The 2020 Revolutionary Aerospace Systems Concepts – Academic Linkage (RASC-AL) Competition is soliciting undergraduate and graduate teams to develop new concepts that leverage innovations for NASA’s Artemis program and future human missions to Mars.
Credit: NIA
NASA sponsored contest focuses on breaking through frozen soil to harvest water ice.
When Edwin “Buzz” E. Aldrin Jr. became the second human to walk on the surface of the Moon in 1969, he remarked on the “magnificent desolation” before him. Today, 50 years later, NASA has a clear goal to return to the Moon by 2024 and plans for astronauts to remain on the surface much longer. To extend those missions as long as possible, the astronauts will need to effectively utilize the water ice and other resources NASA has since discovered evidence of on the Moon.
NASA has learned a great deal about the Moon in the decades since Apollo 17 Commander Eugene Cernan and Lunar Module Pilot Harrison Schmitt left the lunar surface on December 19, 1972. Missions such as the Lunar Reconnaissance Orbiter (LRO) and the Lunar Atmosphere and Dust Environment Explorer (LADEE) have contributed a great deal to scientific understanding of the Moon’s topography and composition.
In 2009, the Moon Mineralogy Mapper instrument, which flew aboard Chandrayaan-1, India’s first mission to the Moon, discovered evidence of water molecules in the polar regions. NASA later confirmed that there is water ice on the surface of the Moon at the poles, where the ice is shielded from sunlight.

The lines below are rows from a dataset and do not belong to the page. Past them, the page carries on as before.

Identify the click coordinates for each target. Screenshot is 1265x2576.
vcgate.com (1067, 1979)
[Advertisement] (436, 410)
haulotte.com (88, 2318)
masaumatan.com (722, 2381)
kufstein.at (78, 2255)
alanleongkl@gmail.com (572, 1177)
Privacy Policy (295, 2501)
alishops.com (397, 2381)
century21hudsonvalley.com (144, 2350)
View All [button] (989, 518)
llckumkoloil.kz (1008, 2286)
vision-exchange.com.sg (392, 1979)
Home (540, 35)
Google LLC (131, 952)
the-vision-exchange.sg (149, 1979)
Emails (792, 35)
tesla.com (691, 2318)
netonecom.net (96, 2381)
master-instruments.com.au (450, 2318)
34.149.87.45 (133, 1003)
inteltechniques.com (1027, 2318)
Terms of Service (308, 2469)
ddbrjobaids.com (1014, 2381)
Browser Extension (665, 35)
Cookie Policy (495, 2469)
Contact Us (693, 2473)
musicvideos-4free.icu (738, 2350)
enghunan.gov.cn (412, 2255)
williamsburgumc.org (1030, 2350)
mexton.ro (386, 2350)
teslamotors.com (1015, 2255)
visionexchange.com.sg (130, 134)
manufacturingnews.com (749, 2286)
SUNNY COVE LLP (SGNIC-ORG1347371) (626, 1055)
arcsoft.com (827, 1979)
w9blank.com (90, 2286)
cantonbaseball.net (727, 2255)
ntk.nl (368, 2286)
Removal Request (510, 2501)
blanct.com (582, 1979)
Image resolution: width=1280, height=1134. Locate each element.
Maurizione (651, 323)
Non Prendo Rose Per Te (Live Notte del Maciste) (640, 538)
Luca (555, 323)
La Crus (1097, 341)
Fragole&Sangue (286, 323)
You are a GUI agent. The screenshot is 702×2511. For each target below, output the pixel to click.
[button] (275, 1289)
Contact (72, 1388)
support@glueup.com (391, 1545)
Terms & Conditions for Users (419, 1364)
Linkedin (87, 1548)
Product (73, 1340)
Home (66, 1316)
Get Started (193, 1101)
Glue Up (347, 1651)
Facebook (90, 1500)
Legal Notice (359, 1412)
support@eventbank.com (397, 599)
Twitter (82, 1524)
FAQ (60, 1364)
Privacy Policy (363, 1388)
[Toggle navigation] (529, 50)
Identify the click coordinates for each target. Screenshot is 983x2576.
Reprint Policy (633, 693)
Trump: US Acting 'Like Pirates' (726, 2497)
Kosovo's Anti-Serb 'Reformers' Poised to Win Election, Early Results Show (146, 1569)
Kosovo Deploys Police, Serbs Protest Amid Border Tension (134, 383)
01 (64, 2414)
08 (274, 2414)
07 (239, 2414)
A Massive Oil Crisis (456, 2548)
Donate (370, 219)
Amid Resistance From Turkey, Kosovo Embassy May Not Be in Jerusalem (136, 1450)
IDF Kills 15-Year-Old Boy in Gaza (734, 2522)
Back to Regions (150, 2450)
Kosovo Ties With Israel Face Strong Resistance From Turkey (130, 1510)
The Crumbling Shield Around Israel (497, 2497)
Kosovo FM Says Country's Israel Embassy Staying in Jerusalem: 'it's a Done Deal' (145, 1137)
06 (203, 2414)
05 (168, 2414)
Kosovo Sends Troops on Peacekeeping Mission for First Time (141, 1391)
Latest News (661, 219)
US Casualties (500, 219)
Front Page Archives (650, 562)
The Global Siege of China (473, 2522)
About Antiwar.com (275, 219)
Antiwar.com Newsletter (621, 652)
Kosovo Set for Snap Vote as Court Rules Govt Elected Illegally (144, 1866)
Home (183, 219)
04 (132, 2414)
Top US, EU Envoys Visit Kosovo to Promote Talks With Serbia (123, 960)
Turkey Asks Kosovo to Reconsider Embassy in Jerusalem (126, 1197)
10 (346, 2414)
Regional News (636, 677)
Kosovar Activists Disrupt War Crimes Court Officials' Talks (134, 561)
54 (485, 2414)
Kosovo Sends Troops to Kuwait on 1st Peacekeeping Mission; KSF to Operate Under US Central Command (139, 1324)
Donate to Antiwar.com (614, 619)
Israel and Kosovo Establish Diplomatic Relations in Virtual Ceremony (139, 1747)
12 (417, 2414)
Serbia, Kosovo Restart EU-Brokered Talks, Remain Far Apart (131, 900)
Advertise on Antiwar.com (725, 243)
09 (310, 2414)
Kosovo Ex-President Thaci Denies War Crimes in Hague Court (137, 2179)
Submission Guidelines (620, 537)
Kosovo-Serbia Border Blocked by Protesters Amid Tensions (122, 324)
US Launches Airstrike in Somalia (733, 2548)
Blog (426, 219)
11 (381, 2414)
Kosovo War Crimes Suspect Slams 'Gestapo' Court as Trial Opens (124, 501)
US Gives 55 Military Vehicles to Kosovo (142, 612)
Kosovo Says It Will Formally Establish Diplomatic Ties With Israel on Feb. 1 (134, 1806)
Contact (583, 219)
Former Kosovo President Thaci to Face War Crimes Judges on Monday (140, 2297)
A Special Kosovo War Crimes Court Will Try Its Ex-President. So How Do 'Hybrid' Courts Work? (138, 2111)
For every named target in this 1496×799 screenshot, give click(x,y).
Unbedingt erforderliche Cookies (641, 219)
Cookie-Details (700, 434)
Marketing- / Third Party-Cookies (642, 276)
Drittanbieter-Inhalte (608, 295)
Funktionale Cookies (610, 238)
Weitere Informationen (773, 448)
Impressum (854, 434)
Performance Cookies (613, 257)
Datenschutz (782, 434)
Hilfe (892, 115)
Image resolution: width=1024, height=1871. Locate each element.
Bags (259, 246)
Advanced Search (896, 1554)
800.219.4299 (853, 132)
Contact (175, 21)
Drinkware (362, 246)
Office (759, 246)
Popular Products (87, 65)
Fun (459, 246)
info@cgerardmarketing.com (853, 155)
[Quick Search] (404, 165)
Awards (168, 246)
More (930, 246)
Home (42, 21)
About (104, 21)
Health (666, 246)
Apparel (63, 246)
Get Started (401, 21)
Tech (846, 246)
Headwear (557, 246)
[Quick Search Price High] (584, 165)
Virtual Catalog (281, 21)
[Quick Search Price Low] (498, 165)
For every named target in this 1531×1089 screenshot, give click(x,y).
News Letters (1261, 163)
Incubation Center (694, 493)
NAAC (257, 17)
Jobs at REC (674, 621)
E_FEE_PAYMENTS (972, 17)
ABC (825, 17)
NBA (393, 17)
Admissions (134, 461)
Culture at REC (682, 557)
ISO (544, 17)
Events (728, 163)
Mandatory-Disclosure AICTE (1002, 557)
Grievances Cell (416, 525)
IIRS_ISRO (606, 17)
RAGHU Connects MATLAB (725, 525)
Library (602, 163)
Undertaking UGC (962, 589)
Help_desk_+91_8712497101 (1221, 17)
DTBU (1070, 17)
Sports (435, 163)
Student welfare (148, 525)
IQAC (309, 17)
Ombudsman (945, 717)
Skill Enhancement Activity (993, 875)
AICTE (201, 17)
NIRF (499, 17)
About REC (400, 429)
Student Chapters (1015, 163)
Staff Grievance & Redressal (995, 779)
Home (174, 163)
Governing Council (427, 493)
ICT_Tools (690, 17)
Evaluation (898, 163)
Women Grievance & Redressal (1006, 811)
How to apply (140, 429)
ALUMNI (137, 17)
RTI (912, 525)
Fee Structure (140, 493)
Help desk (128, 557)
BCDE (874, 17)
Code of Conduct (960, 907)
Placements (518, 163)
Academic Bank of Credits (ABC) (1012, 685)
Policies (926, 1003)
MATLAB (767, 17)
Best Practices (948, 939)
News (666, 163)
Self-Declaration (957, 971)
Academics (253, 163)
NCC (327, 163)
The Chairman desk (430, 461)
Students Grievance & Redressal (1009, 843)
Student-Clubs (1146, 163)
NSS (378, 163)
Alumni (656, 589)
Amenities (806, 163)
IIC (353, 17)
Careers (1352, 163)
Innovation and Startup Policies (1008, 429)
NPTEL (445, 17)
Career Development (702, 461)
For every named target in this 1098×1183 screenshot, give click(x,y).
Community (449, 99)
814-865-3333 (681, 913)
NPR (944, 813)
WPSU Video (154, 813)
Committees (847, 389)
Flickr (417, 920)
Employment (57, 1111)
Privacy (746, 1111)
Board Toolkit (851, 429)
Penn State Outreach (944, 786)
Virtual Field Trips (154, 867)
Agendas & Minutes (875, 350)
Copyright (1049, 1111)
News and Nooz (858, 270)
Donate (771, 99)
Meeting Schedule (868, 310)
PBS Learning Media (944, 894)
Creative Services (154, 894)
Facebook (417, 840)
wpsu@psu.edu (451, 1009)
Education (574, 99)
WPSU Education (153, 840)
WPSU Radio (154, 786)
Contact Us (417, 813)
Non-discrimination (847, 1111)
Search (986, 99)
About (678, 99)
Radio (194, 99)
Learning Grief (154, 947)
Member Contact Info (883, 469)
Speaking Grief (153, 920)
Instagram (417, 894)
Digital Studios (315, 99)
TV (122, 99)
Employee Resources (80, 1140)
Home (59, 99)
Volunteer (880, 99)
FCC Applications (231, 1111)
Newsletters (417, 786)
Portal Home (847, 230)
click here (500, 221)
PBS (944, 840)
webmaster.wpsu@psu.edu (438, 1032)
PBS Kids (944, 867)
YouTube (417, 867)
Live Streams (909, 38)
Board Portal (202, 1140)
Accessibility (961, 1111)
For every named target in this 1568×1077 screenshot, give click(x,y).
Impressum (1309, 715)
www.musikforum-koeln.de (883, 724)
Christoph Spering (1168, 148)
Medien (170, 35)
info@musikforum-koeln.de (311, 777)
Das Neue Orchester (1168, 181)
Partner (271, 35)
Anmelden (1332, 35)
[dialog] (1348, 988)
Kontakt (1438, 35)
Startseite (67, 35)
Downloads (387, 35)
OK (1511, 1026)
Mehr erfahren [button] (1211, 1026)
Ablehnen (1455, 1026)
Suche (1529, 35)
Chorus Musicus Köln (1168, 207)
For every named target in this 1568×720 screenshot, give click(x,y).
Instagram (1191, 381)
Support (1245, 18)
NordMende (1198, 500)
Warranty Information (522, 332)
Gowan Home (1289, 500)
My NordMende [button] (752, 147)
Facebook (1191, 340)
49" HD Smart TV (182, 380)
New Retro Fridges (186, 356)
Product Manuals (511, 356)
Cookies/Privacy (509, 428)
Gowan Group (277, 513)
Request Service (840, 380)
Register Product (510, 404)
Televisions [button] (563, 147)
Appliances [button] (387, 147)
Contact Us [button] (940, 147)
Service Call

The polar regions of the moon are of special interest because of the postulated occurrence of ice in permanently shadowed areas. The south pole is of greater interest because the area that remains in shadow is much larger than that at the north pole.
Credit: NASA/JPL
These precious resources are found in especially harsh conditions. Temperatures in craters at the poles on the Moon can drop below minus 400 Fahrenheit. A remote, hands-off solution to harvesting this water ice has many advantages.
Teams of university students will spend the 2019-2020 academic year designing and building such devices that can operate remotely, via remote control, cutting through a one-meter deep test bed to develop a digital representation of a core sample, and ultimately extract as much liquid water as possible from ice.
The Revolutionary Aerospace Systems Concept Academic Linkage RASC-AL is a NASA sponsored design competition in which teams of university undergraduate and graduate students work on new concepts to solve some of the challenges NASA will face with the Artemis program and future missions to Mars. This year’s special edition competition is the Moon to Mars Ice and Prospecting Challenge.
“We’ll be looking closely at the new knowledge and capabilities that can be garnered from the universities’ technology demonstrations. The teams bring innovative solutions that demonstrate how technology truly drives exploration—we look forward to learning from their great accomplishments,” said David Steitz, acting deputy chief technologist for NASA, in a press release.
As many as 10 of the teams will advance through the multiple stages of the competition to become finalists, competing in an onsite demonstration at NASA’s Langley Research Center June 1-4, 2020. During the competition, the students function as astronauts on the Moon or Mars would, harvesting as much water as possible while minimizing their direct contact with their device.
The prototypes, which must meet size and weight limitations, will drill into an ice chest filled with an analog simulation of combined lunar soils and Martian surface. The devices must use system telemetry to identify overburden layers and create a digital core of the various layers.
Nine university teams from across the U.S. competed in the third NASA Moon to Mars Ice and Prospecting Challenge hosted at NASA Langley Research Center, June 4-6, 2019. The teams demonstrated their prototype drills to extract the most water possible from a cooler, simulating a slice of Martian surface.
Credit: NASA
The teams will have a total of 12 hours over two days to extract as much water as possible from the ice at the bottom of the chest, beneath the soil. The students will collect the water just as astronauts in a harsh environment would, primarily using remote control. Water collected while the device operates remotely, “hands off,” will be scored higher than water collected “hands on.”
The teams will also develop poster presentations that outline “paths-to-flight,” how their devices would be adapted to function on the Moon or Mars, where they would face vastly different temperatures, atmospheric pressure, and gravity than on Earth.
“We are entering an incredibly exciting period in space exploration, where we will send humans to the Moon and then on to Mars,” said Richard Davis, assistant director for science and exploration in NASA’s Science Mission Directorate (SMD) in a press release. “There is so much that we do not know about harvesting resources in space; student design teams have an amazing opportunity to make significant contributions here.”
The competition is managed by the National Institute of Aerospace (NIA), a non-profit research and graduate education institute in Hampton, Virginia, created to inspire the next generation of scientists and engineers.